The practical advice is straightforward: don’t ignore your personal credit while building business credit. Keep personal credit card utilization low, pay personal debts on time, and treat both profiles as two sides of the same lending picture. As the LLC ages and builds its own credit history, lenders rely less on the owner’s personal score, but “less” doesn’t mean “not at all.” For most small businesses, both scores matter for years.

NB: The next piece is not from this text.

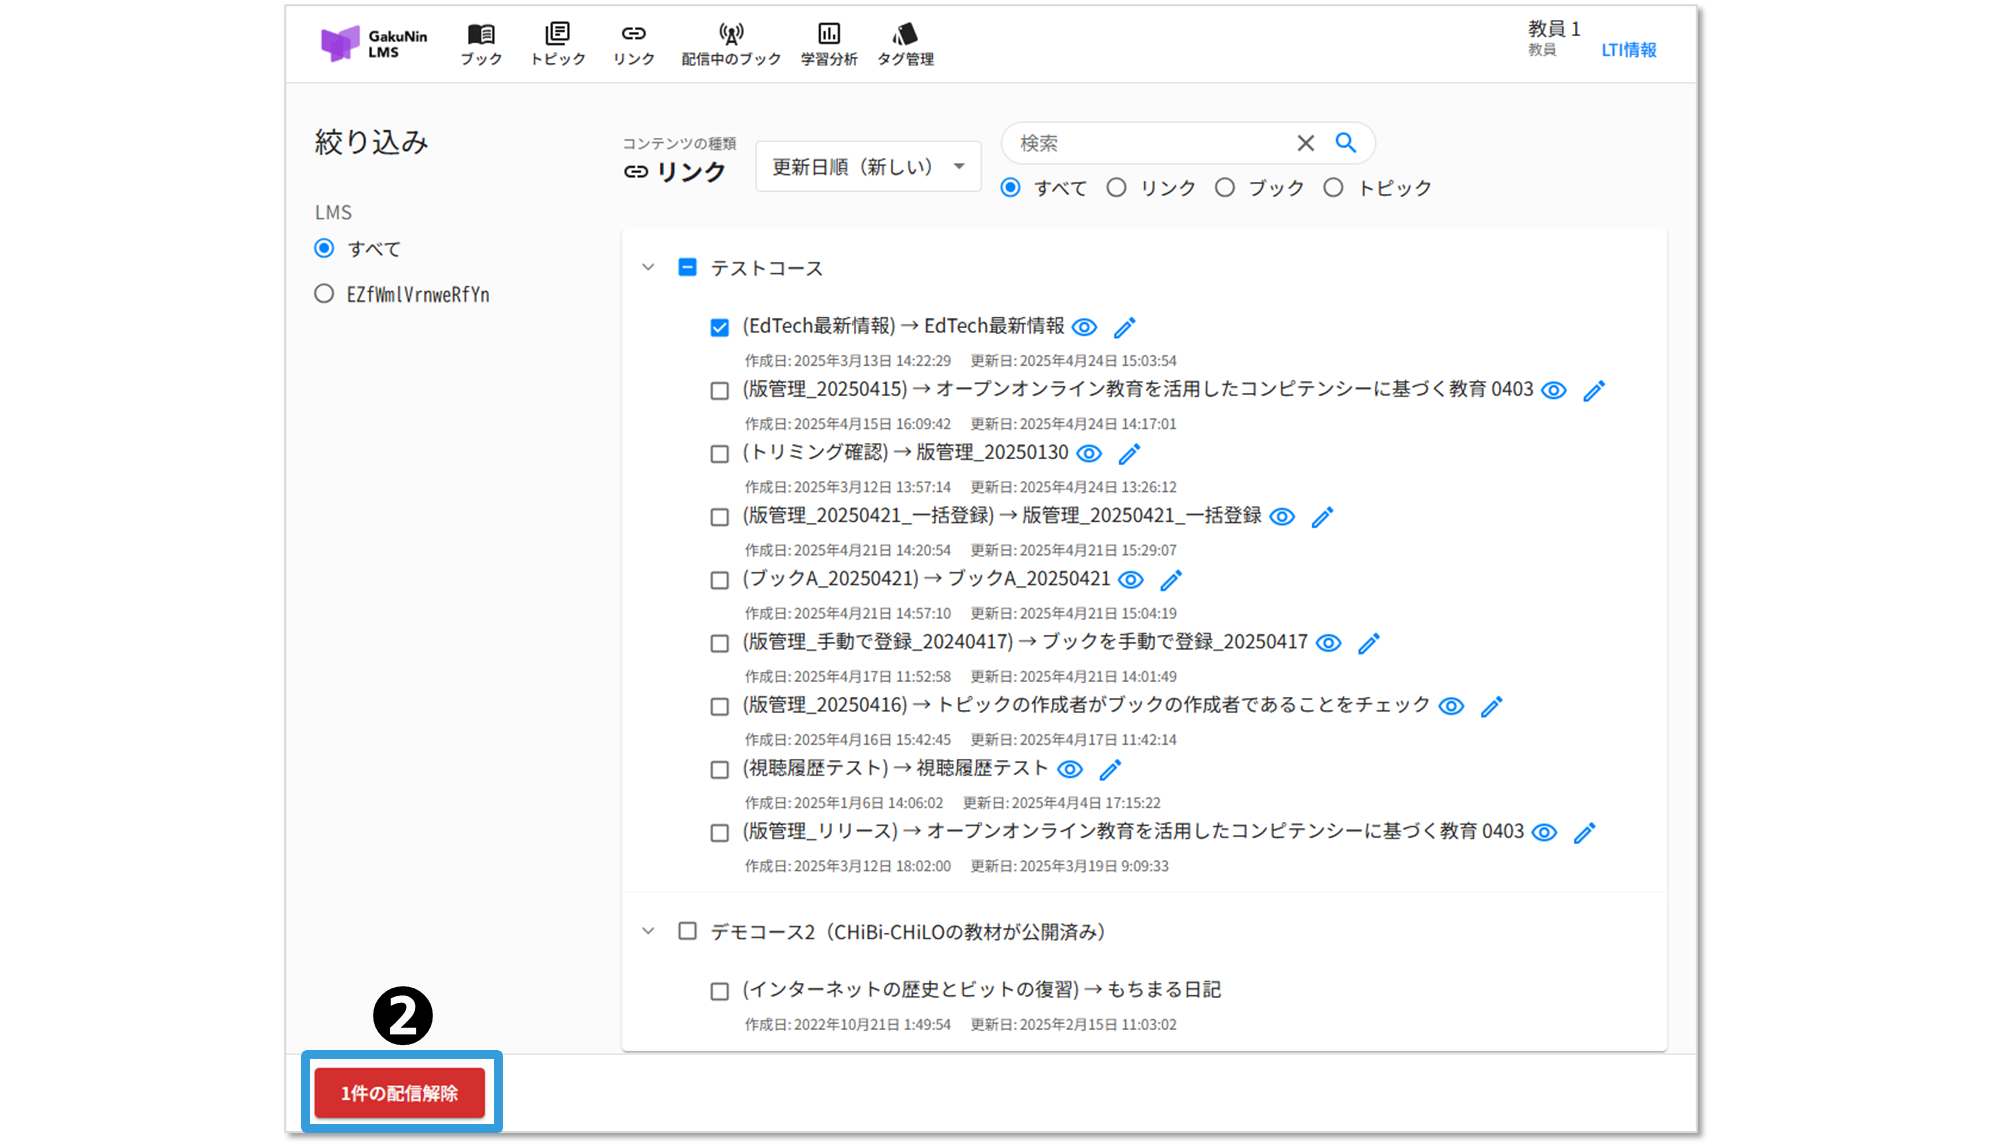
Task: Uncheck the EdTech最新情報 checkbox
Action: pyautogui.click(x=719, y=328)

Accessing, Monitoring, and Disputing Your LLC Credit Report

Unlike personal credit, where you’re entitled to a free annual report from each bureau, business credit reports generally cost money. Each bureau has its own portal where you create an account and verify your identity as an authorized representative of the LLC.

Report Costs

Experian charges $59.95 for a single CreditScore report and $69.95 for a more detailed ProfilePlus report, which includes additional trade payment data. An annual monitoring subscription through Experian’s Business Credit Advantage runs $199 per year and includes alerts when new activity posts to your file.9Experian. Products and Pricing

Dun & Bradstreet’s CreditSignal service starts at $15 per month, with a more comprehensive CreditSignal Plus tier at $149.10Dun & Bradstreet. Pricing Information for Small Business Products D&B also offers a Credit Insights product that may include a limited free tier, though the free version provides only basic alerts rather than a full report. Accessing any detailed D&B report typically requires the LLC’s legal name and D-U-N-S number.

Disputing Errors

Mistakes on business credit reports happen, and unlike personal reports, there is no federal law like the Fair Credit Reporting Act that mandates a specific dispute resolution process for commercial files. That said, the bureaus do have dispute mechanisms. At Experian, you can submit a data dispute directly from your report using the online form, or email the report with a note identifying the disputed items to their business disputes team. Experian contacts the data source, investigates, and generally resolves disputes within 30 days, though complex cases can take longer. If changes are made, you receive a complimentary updated report.11Experian. How to Correct or Dispute Information on Your Business Credit Report

For straightforward corrections like a wrong address or outdated industry code, an authenticated officer of the LLC can update those details directly through Experian’s business portal without going through the full dispute process. D&B and Equifax have their own dispute channels, but the process is similar: identify the error, provide documentation, and wait for investigation.

Checking your reports at least once a year is worth the cost. Errors you don’t know about can quietly increase your borrowing costs or get you declined for credit you would otherwise qualify for. If your LLC is actively seeking financing, pull reports from all three bureaus before applying so you’re not blindsided by something a lender sees that you didn’t.